Choosing Your Parking Zone

Choosing Your Parking Zone

4. Next you specify the parking space itself: (I also parked once in space 17, and space 18. I forgot to get a screenshot for space 3, but you get the idea)

Choose Parking Space Screen

Choose Parking Space Screen

5. Finally, you receive a screen where you can select how many hours and minutes you want, which then gives you a summary and your total anticipated parking charge:

Confirm Payment Screen

Confirm Payment Screen

 

You’ll notice that you’re paying $0.25 extra to pay for parking via phone, on top of a base price of $1.25 for 75 minutes, or a quarter for every 15 minutes. Is this surcharge worth it?  Imagine you’re at a restaurant, having a good time with friends, and you realize it’s 3 minutes until the meter runs out, and the restaurant is 5 minutes away on foot.  And it’s raining. Would you rather sprint back to the car to feed the meter $0.50, or reach into your pocket, tap your phone a few times, and extend your parking by 30 minutes for $0.75?
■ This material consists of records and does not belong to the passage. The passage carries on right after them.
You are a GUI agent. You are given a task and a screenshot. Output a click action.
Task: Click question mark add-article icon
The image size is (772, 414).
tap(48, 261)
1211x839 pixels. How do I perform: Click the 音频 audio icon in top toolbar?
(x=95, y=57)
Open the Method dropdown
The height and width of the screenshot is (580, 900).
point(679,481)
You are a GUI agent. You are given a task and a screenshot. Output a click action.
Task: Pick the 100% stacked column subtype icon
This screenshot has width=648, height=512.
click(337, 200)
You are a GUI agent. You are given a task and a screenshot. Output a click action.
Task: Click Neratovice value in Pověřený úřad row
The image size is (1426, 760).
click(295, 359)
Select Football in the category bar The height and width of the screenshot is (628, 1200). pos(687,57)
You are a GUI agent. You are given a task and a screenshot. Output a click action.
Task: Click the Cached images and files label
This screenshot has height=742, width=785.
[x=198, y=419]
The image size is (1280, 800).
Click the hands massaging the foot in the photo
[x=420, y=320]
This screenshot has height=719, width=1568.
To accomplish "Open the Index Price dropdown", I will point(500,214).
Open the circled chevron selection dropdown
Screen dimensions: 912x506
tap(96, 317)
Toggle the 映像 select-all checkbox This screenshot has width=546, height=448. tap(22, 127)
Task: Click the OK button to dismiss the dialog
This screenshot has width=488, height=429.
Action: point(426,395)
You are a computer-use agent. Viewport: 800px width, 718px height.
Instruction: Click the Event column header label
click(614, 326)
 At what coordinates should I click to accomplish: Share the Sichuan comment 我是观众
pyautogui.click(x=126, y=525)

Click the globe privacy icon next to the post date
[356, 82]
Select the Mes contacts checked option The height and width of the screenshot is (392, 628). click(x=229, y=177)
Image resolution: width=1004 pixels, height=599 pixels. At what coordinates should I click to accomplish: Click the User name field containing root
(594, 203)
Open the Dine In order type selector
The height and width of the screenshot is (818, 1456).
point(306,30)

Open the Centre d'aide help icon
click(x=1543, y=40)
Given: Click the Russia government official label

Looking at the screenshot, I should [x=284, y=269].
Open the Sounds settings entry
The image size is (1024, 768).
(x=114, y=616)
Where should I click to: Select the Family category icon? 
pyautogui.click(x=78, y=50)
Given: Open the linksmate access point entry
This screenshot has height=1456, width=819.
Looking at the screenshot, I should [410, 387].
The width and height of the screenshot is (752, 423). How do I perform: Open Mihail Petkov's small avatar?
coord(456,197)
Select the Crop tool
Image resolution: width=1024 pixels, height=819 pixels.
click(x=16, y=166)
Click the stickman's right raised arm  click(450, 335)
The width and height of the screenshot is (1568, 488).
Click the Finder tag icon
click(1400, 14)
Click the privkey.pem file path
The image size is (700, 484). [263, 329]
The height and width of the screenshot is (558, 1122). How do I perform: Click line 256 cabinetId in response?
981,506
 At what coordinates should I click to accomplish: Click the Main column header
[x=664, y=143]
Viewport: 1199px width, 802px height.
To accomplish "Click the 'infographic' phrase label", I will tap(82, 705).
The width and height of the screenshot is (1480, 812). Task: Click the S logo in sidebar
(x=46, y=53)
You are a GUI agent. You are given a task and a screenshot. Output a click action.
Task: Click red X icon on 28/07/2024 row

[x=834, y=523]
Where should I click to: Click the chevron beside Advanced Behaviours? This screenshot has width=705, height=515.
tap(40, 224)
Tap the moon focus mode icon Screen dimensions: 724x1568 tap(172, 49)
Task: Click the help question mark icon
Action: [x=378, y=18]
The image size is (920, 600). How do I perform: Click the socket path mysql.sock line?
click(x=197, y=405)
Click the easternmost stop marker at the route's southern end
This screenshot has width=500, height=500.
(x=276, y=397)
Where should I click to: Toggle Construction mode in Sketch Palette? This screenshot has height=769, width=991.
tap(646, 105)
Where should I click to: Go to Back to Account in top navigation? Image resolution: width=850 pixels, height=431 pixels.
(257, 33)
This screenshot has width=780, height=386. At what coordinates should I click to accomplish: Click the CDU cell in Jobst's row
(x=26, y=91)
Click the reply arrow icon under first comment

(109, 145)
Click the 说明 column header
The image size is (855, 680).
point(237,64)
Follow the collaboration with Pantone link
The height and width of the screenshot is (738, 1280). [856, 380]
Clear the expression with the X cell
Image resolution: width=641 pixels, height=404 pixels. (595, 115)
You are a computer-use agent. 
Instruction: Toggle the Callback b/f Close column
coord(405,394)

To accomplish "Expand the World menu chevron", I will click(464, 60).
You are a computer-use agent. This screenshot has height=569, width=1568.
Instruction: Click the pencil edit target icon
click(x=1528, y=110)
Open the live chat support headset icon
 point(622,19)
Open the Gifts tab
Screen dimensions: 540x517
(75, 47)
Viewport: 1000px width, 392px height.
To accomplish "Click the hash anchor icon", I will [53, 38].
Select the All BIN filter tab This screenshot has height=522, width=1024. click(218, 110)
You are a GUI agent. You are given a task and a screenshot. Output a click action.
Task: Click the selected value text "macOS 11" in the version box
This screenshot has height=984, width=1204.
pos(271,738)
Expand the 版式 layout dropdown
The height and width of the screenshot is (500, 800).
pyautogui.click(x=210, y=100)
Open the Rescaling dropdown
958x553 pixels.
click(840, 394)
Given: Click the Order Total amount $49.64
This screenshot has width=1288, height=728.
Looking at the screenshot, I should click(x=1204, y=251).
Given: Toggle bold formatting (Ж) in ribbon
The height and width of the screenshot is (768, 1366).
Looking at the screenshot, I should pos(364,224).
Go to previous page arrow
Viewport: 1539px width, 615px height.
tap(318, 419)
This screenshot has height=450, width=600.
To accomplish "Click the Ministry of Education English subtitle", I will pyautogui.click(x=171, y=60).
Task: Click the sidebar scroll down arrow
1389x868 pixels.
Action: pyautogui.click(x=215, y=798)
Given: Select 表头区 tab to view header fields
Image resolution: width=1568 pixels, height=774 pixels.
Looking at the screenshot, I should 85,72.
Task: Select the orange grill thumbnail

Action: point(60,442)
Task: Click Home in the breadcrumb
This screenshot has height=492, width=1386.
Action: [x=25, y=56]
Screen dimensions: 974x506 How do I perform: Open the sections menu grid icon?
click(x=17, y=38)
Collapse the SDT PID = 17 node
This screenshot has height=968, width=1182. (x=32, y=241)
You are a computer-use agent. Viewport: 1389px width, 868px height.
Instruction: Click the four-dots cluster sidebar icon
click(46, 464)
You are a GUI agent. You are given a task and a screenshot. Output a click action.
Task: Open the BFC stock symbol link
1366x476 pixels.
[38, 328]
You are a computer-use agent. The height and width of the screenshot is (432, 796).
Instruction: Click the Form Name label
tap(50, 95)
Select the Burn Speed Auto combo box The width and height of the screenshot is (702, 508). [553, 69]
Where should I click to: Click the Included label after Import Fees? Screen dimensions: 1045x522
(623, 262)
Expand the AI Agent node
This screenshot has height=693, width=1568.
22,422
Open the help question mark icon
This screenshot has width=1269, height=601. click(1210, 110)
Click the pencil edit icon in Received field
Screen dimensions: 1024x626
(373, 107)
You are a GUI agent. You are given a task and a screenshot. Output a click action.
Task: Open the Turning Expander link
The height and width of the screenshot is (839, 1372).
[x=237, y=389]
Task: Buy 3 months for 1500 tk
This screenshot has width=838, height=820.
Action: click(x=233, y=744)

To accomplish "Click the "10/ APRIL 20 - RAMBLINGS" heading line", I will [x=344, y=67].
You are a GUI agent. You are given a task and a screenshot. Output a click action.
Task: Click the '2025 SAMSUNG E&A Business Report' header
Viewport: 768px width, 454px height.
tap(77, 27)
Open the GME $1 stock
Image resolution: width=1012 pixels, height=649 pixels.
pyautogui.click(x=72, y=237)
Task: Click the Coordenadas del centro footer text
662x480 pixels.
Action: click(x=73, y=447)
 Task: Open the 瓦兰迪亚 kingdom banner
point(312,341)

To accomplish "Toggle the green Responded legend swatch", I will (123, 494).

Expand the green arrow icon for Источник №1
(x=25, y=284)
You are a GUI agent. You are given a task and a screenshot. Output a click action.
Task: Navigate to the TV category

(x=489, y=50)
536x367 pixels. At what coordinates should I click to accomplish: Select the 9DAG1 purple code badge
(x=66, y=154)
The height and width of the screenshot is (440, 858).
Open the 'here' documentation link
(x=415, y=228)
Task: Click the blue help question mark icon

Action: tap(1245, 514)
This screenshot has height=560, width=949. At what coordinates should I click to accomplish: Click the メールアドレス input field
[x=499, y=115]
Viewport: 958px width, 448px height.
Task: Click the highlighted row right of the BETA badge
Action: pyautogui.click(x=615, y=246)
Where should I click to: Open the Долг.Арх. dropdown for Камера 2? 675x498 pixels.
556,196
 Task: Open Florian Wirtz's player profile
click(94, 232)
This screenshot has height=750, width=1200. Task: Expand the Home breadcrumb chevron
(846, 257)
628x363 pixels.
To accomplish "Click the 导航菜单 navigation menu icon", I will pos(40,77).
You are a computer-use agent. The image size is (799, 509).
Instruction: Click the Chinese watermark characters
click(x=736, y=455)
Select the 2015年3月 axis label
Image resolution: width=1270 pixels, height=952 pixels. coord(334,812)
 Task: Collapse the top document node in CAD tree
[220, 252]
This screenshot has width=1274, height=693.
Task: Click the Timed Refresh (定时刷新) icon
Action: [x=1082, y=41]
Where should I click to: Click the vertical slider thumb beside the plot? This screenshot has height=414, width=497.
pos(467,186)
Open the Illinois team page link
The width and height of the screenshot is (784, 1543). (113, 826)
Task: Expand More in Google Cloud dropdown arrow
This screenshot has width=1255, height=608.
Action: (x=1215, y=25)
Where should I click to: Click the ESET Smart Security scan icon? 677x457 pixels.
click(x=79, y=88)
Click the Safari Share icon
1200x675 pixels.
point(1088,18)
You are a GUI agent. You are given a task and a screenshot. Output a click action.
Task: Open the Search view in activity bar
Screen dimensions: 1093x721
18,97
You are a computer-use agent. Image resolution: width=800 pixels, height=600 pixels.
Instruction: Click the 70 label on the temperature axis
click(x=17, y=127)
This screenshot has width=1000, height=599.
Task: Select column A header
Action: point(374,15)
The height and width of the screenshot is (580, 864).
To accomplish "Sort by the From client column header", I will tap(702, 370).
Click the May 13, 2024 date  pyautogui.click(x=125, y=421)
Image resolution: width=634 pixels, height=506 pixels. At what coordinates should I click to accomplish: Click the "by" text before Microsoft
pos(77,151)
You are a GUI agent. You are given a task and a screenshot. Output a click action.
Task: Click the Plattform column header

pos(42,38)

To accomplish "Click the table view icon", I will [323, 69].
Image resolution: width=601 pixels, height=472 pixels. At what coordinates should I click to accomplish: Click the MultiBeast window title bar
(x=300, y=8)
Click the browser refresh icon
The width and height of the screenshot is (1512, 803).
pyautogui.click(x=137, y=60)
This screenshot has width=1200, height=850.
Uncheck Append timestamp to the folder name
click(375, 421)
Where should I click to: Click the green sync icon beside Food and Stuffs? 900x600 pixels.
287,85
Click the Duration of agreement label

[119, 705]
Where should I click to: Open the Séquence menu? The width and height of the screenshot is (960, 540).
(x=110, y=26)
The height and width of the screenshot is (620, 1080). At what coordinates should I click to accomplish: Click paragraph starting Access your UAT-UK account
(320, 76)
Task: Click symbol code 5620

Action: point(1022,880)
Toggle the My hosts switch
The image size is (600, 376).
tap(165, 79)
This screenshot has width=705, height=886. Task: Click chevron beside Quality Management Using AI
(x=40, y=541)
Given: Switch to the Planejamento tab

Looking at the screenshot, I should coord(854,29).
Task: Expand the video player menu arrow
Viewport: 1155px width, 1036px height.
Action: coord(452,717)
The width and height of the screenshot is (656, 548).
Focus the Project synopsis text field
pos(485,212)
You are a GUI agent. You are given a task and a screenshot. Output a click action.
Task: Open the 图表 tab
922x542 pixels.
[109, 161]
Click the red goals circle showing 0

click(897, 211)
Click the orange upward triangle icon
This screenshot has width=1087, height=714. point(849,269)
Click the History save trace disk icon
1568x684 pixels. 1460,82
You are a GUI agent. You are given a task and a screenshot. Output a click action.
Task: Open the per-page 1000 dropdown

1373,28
It’s this ability to change your plans on the fly and still avoid a ticket or a backtracking walk across downtown that makes the service worth the extra quarter.

6. Finally, the app even gives you the option to be reminded when you’re getting down to a certain number of minutes so that you know when to start walking back to your car, or to make the extension payment and keep on doing what you were doing.

Parking Countdown

Parking Countdown

Notice the option to Extend your parking is at the bottom left, and Validation (I did not get to try this in Asheville) is at the right.

The system emails or texts you a receipt if you like, so if you’re on business and need to turn such things in, it’s easy to do so.  All in all, I found it very convenient, and the system did what it was supposed to do.

Opportunities for Improvement

Asheville could make this system a little better with a few simple improvements.

  • First, the meter poles are labeled, but many of the meter poles manage parking for two spaces.  There’s some confusion on the two-space poles which space number you should enter into the system. It’s less confusing for the user if every space on the street is individually marked.
  • Market pricing of spaces.  It was clear driving around that some spaces were in much greater demand, yet the price was uniform as far as I could tell across most zones.  Raising prices on busier blocks and lowering them on less-busy blocks would lead to better utilization on the further-away blocks and also make more spaces available on the best blocks.
  • Finally, I’m not sure what the significance of the Zone numbers were.  I expected zones to change by block, but it seemed like two-thirds of downtown was in Zone 48, and the rest of the zones seemed haphazard.  I wasn’t sure what that was supposed to be telling me. Perhaps using more zones would have made things clearer; perhaps not.

The Bottom Line

As I mentioned above, the future of parking is already arriving piecemeal in North Carolina, though it has not yet reached Carrboro. Asheville is using pay-by-smartphone technology effectively, but has not improved its hardware (meters and labels) or policy (pricing/rates) to keep up with its advanced software.  Hopefully those improvements will come soon.

The type of advanced parking system I think we ultimately will need in Carrboro involves several improvements over the status quo, and the type of software implementation shown here, already working well in Asheville, is one element of that advanced parking system.